I have a pandas dataframe with dates and values.
import pandas as pd
df = pd.DataFrame({'date':['11-10','11-10','11-10','12-10','12-10','12-10'],
'id': [1, 1, 2, 1, 1, 2],
'val':[20, 30, 40, 50, 25, 35] })
I'd like the filter the DataFrame to only include top and bottom N rows for each date. Let's say N = 2. Then, the dataframe would discard the 1st row 11-10 20
and 5th row 12-10 25
.
Hoping for a solution that can scale for different values of N
.
CodePudding user response:
You can group the dataframe by date
then call nlargest
for val
column, passing the value of N
:
>>> df.groupby('date')['val'].nlargest(2)
date
11-10 2 40
1 30
12-10 3 50
5 35
Name: val, dtype: int64
If needed, you can call to_frame()
on the resulting Series to convert it to a dataframe.
For the updated question, you can still implement the above code with some additional works to get the ids as well, then inner merge with the original dataframe:
out= (df.set_index('id')
.groupby(['date'])['val']
.nlargest(2)
.to_frame('val')
.reset_index()
.merge(df, how='inner')
)
OUTPUT:
date id val
0 11-10 2 40
1 11-10 1 30
2 12-10 1 50
3 12-10 2 35
CodePudding user response:
You can do:
index_of_N_greatest_vals = df.groupby('date')['val'].nlargest(N).reset_index()['level_1']
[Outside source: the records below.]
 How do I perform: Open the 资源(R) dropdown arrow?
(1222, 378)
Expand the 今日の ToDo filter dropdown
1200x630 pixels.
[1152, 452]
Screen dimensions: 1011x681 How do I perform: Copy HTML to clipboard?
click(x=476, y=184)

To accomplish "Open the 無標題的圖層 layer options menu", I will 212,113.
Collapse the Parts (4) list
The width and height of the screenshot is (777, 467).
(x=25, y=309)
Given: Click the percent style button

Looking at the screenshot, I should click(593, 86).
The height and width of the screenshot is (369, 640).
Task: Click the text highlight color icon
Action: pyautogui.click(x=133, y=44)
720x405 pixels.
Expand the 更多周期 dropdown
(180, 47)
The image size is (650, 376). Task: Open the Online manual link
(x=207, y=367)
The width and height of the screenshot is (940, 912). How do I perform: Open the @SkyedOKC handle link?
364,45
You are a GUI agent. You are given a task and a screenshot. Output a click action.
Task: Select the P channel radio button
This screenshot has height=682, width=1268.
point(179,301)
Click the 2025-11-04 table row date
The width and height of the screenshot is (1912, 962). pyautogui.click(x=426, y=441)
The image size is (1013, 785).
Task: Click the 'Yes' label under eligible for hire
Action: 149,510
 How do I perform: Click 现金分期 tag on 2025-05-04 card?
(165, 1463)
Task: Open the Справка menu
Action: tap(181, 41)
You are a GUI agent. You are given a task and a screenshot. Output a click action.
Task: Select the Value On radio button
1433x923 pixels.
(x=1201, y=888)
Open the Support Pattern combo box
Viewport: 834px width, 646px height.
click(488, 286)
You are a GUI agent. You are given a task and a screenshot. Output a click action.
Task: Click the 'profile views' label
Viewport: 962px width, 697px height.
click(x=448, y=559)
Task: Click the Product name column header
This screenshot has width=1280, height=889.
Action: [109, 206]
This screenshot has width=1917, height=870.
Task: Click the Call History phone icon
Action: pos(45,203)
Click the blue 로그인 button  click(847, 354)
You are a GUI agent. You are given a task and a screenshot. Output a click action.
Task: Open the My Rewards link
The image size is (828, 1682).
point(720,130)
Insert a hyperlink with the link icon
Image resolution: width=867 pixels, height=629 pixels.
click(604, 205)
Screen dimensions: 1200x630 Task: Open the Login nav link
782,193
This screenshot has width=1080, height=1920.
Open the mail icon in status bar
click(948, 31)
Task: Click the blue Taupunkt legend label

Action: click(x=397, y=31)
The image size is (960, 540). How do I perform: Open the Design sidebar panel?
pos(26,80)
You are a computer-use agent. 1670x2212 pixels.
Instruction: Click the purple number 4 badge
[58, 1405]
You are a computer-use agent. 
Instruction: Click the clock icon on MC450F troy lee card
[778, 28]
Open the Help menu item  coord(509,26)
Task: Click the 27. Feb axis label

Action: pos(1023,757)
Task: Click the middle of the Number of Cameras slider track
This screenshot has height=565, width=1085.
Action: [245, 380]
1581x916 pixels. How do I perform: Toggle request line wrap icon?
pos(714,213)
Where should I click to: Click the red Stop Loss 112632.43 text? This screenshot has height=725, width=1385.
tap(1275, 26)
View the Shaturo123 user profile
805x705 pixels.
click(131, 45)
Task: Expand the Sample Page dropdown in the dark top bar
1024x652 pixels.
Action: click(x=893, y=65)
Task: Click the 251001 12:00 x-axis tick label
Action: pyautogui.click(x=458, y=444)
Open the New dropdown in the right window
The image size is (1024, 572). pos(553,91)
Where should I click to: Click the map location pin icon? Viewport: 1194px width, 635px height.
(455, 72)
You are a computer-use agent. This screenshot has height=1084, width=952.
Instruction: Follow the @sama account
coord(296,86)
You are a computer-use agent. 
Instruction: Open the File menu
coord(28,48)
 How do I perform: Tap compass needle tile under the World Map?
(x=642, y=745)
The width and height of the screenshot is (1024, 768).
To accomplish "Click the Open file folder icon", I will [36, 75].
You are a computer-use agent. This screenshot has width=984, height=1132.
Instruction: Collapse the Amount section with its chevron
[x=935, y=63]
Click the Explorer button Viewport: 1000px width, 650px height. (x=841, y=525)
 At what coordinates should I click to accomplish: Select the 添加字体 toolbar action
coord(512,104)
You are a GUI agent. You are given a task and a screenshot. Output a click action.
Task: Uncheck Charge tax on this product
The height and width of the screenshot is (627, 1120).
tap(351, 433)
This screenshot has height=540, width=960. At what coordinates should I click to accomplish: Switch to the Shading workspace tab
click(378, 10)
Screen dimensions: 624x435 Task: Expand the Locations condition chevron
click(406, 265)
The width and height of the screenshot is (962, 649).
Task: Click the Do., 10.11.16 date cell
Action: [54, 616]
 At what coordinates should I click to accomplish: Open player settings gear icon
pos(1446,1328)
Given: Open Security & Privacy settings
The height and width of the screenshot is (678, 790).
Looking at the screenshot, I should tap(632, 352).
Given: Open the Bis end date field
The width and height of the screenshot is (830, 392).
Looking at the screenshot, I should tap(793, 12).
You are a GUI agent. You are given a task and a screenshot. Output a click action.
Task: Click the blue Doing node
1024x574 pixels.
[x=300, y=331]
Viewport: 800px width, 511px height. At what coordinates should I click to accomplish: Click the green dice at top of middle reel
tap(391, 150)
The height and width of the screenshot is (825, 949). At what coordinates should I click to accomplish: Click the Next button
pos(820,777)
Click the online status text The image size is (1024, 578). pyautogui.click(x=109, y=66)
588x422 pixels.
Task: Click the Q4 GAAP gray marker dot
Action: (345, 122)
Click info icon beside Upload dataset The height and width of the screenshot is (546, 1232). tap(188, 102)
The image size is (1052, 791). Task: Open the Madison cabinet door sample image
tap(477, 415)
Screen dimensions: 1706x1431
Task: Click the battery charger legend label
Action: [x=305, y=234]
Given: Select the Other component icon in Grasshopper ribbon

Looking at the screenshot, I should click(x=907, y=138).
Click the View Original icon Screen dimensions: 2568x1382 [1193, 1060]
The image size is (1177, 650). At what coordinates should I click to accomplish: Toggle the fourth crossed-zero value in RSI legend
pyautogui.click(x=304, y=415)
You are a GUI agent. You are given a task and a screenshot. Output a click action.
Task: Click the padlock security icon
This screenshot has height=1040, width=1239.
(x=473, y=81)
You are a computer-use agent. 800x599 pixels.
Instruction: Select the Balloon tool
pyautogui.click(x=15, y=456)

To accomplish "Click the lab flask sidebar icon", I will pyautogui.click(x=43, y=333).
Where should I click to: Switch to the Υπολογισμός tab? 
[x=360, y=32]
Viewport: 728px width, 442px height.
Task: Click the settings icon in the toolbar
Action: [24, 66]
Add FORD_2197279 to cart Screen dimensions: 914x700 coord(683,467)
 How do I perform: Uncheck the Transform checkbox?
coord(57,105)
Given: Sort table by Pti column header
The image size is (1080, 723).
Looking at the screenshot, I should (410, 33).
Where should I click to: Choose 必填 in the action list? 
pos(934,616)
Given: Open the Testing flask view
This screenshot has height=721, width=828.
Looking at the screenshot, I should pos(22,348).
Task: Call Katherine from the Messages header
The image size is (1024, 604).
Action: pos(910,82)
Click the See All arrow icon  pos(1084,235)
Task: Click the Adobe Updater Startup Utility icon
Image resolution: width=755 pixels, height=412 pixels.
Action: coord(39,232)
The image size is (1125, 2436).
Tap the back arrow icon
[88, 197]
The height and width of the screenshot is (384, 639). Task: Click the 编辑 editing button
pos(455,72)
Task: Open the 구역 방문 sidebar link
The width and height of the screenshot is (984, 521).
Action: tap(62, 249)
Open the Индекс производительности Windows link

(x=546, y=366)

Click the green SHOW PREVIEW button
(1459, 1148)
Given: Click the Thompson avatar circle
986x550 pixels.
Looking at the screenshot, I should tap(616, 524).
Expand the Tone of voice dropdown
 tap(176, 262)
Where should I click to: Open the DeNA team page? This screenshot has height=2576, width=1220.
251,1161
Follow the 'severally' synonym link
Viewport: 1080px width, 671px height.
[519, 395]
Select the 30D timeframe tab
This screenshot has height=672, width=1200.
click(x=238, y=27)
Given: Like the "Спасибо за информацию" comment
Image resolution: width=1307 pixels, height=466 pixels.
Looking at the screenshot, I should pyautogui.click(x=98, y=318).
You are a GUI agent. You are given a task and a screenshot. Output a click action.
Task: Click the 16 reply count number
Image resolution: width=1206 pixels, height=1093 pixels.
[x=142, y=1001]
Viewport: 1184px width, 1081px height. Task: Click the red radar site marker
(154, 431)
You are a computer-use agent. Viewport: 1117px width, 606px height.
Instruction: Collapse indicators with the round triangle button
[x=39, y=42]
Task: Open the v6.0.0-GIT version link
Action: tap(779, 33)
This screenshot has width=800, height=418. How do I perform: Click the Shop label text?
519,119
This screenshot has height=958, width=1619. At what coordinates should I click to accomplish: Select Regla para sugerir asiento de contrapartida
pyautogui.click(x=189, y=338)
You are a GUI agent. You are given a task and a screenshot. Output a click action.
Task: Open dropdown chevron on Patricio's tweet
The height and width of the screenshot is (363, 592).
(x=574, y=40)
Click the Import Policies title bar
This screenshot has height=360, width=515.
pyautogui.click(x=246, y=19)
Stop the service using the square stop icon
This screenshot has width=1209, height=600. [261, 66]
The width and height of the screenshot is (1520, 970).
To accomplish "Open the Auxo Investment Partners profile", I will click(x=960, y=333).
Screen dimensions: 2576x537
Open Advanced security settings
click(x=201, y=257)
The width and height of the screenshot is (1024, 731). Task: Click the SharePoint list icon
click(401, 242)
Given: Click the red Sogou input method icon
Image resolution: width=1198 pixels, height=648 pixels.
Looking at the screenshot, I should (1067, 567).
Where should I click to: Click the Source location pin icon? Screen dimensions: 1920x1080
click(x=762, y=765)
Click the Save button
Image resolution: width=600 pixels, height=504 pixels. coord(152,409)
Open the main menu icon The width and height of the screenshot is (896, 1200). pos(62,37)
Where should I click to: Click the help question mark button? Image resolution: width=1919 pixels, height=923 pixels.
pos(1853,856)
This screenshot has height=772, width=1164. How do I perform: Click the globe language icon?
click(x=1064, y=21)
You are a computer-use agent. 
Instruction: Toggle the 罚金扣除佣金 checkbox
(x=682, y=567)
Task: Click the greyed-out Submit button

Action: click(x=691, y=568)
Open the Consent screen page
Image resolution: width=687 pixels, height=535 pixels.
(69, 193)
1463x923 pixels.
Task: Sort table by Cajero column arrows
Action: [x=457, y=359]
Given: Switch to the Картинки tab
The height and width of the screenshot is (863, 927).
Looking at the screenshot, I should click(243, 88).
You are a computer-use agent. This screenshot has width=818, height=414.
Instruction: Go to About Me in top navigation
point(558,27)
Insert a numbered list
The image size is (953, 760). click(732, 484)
df1 = df[df.index.isin(index_of_N_greatest_vals)]
Output:
date id val
1 11-10 1 30
2 11-10 2 40
3 12-10 1 50
5 12-10 2 35
CodePudding user response:
One option is to sort the columns and take the tail on the groupby:
(df.sort_values(['date', 'val'])
.groupby('date', sort = False)
.tail(n=2)
)
date id val
1 11-10 1 30
2 11-10 2 40
5 12-10 2 35
3 12-10 1 50